De todos, apenas a Capital possui leis para regulamentar o esporte. De acordo com o Decreto Municipal 12.247, de 2007, a prática só é permitida em três trechos da orla, desde que seja reservada uma área de 50 metros de distância da faixa de areia para a decolagem e pouso dos equipamentos. Aos domingos e feriados, o kitesurfe é totalmente vedado.

No restante do litoral, no entanto, não há nenhum tipo de norma, como lembra Saboia. "Não tem regulamentação. O certo é velejar 50 metros após a rebentação das ondas, mas justamente por não ter regras, isso não é feito na prática", afirma. O presidente da Associação defende, ainda, que, diante do crescente número de kitesufistas no Ceará, até a legislação criada pela Prefeitura de Fortaleza precisa ser atualizada. A fiscalização da atividade deve ser feita pelas gestões municipais.

Quase 3 mil infrações foram registradas

Responsável pela fiscalização dos passeios de bugue nas praias do Ceará, o Detran-CE informou que o monitoramento acontece quando há concentração de banhistas nas praias. "Por isso, as equipes fazem seu trabalho nos fins de semana (sábado e domingo), feriados e feriados prolongados", alegou a assessoria de imprensa do órgão, por meio de nota. "Desde 2009, o Detran estabeleceu as áreas de praia (do Ceará) onde os veículos 4x4 podem circular e onde não podem circular", acrescentou. A lista com os trechos permitidos e proibidos está disponível no site do órgão (www. detran.ce.gov.br).

Em 2014, o Detran registrou 2.695 infrações às determinações, cometidas tanto por bugues, como quadriciclos e outros veículos do tipo. O número foi superior ao do ano anterior, quando foram contabilizadas 2.116 irregularidades.

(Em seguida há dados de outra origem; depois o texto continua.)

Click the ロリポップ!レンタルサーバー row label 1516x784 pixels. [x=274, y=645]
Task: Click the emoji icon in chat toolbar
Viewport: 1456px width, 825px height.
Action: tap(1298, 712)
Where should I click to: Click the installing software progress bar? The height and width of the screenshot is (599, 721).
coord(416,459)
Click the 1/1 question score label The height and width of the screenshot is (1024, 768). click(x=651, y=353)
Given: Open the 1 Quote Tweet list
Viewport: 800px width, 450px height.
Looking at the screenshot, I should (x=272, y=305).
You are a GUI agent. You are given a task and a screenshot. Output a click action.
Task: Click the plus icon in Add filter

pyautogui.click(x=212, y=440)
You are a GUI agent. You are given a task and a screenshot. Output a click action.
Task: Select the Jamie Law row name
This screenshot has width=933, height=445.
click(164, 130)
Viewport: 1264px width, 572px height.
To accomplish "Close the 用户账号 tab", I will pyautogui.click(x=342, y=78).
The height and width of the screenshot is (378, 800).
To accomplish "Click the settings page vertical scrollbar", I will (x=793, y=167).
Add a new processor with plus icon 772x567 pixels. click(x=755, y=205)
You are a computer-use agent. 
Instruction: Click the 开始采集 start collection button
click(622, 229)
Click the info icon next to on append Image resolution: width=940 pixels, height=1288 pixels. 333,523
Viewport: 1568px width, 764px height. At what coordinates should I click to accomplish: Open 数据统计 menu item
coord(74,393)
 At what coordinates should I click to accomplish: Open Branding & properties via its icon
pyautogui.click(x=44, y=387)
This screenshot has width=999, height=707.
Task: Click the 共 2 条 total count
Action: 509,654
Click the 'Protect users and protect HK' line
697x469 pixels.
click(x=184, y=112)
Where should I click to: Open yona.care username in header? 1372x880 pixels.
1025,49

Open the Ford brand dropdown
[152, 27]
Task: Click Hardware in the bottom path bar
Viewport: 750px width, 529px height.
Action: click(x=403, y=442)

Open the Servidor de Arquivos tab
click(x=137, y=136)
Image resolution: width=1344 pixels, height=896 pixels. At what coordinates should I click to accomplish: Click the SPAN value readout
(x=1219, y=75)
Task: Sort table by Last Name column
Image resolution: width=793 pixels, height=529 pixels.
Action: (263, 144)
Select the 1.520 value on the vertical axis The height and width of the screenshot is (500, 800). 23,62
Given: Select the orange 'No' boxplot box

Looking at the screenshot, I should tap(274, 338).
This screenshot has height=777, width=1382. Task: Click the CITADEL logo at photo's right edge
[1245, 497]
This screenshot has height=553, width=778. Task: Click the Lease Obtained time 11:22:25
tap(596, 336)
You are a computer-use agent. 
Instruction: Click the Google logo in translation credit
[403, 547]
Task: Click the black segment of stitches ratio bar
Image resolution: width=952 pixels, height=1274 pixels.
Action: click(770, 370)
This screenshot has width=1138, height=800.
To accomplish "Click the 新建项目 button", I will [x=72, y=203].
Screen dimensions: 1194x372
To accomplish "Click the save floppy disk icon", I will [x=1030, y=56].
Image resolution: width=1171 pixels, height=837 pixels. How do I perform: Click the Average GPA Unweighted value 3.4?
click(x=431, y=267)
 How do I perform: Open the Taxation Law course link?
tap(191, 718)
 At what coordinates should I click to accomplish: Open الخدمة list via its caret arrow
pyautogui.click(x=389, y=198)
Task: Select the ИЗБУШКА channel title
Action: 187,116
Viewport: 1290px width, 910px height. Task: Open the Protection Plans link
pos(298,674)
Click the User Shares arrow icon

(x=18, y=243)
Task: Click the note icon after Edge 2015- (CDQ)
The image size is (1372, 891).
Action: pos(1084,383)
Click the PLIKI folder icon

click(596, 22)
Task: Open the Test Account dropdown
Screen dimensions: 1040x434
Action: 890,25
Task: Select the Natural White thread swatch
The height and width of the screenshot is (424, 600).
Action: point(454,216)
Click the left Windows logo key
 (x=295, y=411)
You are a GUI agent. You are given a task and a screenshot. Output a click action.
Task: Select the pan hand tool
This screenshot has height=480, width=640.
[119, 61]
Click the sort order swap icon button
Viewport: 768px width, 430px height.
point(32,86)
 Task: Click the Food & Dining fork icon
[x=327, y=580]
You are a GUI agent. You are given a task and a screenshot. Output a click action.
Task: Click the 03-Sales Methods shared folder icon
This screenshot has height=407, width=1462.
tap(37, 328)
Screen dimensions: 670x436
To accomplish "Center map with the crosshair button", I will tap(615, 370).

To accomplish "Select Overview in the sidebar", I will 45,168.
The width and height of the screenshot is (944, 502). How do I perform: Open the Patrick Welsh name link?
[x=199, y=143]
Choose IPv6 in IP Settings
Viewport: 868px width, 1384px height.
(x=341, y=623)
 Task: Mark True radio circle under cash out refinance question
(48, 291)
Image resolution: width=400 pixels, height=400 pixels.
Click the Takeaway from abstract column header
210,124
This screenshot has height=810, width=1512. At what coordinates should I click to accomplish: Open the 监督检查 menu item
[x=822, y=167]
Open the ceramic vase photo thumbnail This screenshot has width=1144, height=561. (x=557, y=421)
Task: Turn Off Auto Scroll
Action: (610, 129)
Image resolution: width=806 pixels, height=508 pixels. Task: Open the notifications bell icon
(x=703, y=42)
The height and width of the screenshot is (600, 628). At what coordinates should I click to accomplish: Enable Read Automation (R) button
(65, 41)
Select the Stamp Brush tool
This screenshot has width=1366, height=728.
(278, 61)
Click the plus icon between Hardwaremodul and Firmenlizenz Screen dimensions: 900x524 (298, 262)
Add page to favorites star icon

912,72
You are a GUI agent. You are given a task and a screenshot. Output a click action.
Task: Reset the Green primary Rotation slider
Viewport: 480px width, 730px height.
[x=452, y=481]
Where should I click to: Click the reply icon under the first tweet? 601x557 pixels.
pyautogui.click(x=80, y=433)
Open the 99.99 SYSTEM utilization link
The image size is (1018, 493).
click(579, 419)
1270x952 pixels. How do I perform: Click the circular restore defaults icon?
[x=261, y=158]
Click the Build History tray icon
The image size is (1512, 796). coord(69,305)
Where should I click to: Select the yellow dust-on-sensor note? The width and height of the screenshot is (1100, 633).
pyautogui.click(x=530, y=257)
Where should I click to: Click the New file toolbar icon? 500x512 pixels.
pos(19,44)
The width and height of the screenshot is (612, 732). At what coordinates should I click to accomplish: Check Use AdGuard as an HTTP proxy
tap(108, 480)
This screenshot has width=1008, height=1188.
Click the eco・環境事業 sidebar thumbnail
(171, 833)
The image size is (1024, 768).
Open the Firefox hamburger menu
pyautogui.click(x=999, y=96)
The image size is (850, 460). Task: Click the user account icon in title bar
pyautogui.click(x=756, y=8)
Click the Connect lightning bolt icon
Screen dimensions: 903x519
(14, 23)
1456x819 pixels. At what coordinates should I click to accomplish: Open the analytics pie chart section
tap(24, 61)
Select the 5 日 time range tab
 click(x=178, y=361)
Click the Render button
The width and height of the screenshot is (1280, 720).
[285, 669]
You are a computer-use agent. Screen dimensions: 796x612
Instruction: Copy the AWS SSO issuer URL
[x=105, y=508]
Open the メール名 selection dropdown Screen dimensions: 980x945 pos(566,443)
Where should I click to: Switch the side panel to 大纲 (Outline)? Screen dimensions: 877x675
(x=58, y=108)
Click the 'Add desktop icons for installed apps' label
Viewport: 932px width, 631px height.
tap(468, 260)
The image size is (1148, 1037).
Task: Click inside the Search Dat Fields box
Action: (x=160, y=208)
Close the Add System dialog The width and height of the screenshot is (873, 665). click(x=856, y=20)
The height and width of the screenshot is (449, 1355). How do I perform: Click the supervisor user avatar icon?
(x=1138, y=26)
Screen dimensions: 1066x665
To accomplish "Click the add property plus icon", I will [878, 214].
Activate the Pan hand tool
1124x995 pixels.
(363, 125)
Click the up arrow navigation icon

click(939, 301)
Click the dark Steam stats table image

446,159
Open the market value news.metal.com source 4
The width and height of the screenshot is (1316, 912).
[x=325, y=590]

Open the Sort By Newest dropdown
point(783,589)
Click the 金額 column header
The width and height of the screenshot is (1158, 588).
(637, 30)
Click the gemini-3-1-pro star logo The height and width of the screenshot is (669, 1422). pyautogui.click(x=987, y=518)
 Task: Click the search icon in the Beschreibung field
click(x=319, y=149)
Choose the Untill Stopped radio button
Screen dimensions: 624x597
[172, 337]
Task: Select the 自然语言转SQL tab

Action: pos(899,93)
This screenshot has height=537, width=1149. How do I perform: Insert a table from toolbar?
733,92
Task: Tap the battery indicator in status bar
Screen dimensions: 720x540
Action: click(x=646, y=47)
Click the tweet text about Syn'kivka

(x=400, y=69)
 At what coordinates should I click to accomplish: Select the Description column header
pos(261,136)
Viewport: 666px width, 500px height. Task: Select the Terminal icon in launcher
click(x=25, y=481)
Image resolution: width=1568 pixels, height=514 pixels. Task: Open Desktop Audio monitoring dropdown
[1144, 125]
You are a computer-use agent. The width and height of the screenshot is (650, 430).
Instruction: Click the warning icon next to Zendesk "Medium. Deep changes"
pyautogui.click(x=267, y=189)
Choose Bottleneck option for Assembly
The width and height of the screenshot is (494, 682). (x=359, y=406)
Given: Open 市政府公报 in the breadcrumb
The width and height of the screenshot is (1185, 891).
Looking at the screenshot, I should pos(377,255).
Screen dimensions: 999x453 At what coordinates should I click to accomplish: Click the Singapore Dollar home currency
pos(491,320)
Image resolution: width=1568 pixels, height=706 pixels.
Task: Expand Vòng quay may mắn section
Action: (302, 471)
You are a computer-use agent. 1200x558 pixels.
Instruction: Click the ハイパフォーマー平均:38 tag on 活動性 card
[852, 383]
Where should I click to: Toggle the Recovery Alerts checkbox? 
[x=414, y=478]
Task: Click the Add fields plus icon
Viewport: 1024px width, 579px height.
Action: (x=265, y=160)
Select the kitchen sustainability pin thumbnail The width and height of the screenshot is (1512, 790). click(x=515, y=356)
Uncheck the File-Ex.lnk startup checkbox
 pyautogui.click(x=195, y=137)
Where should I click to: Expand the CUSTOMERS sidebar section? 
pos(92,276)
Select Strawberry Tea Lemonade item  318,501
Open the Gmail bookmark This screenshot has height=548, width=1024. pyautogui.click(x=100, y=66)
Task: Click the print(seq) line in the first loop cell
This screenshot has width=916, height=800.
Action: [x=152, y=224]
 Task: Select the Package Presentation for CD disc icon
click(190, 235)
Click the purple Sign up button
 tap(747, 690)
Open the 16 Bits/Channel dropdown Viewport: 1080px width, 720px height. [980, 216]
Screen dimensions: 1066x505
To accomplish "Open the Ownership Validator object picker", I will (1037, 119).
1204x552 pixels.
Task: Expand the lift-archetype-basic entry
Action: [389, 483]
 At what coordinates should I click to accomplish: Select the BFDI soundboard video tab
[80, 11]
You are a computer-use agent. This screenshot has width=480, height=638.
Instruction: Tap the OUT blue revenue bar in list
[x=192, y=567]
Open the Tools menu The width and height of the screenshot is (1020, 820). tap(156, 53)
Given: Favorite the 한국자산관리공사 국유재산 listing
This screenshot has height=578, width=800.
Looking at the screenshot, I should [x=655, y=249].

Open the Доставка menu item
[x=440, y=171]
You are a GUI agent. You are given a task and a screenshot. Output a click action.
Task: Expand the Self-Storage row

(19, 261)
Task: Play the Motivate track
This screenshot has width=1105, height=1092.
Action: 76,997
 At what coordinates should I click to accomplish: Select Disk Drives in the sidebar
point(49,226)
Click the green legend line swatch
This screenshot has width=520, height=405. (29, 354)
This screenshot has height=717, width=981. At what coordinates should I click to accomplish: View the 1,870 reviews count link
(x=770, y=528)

De acordo com o órgão, a punição para os responsáveis está prevista no Código de Trânsito Brasileiro, em seu artigo 187. A infração é considerada média e a multa equivale a R$ 85,13.

Acidentes

Sobre a fiscalização para os jet skis, o tenente Horizonte, da Capitania dos Portos, esclarece que, anualmente, entre os meses de dezembro e março, é a realizada a chamada Operação Verão, para coibir acidentes com embarcações. Segundo ele, o período delimitado é o de maior fluxo de pessoas nas praias. A Capitania informa que, no Estado, há mais de 2 mil embarcações de esporte recreio, a exemplo das moto aquáticas.

Na última edição do monitoramento, cerca de 260 embarcações foram notificadas por estarem em desacordo com as normas de segurança. Nesta operação, alguns dos pontos que ganharam reforço de fiscalização são a Enseada do Mucuripe, a Lagoa do Banana, em Caucaia, a Lagoa do Catu, em Aquiraz, e o açude do Trussu, em Iguatu. A ação vai até o dia 15 de março. As infrações podem resultar em multa que varia de R$ 40 a R$ 3.200.

Controle

Em relação à prática de kitesurfe, o chefe do departamento de Segurança no Tráfego Aquaviário afirma que o controle não faz parte das competências da Capitania dos Portos. No entanto, ele afirma que o órgão está trabalhando junto ao Ministério Público do Estado do Ceará (MP-CE) para incentivar as prefeituras cearenses a desenvolverem um plano de gerência costeira que incluia a regulamentação do esporte e, por consequência, a fiscalização dos praticantes.